Ya hemos despertado otras veces. Y ese despertar ha sido violento y rimbombante. De las pesadillas hemos recalado en algo peor: en la oscuridad absoluta y definitiva, la voz se nos ha aguzado en un grito largo y desesperado, hemos vocalizado la insidia, intentando ponerle atajos a la perpetuidad. Pero, del adormecimiento, hemos regresado al sueño profundo, casi reparador, pero con el cosquilleo constante de una culpa.
Y una vez más, del lecho cálido hemos saltado a las miasmas, nos hemos desfigurado en un reclamo visceral. Existen hombres que abrigan el alma y otros que la desacomodan, prefiero a estos últimos, porque el sueño ha terminado por tullirnos y nos ha transformado en clérigos de la resignación. Y nos envalentonamos, y creemos, pero el desespero termina goteando una resina inconsistente que nuevamente nos sume en la catalepsia.

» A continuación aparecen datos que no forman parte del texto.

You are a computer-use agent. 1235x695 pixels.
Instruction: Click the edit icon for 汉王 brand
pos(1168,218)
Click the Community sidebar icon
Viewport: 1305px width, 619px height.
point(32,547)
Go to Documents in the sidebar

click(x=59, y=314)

¿Cuándo despertaremos del todo? ¿Cuándo surgirá esa razón absoluta que le dará claridad a nuestro entendimiento? O, ¿Cuándo sabremos que esa dormidera acomodaticia no es otra cosa que cobardía? Tras ese felino despertar, ya sabremos que no habrá más inconsciencia, porque la lucha primero tiene que ser con nosotros mismos para después destrozar tanto molino de concreto que se yergue sustantivamente a poquísimos pasos de nosotros.
Por el momento, un terco sonambulismo me ha embargado.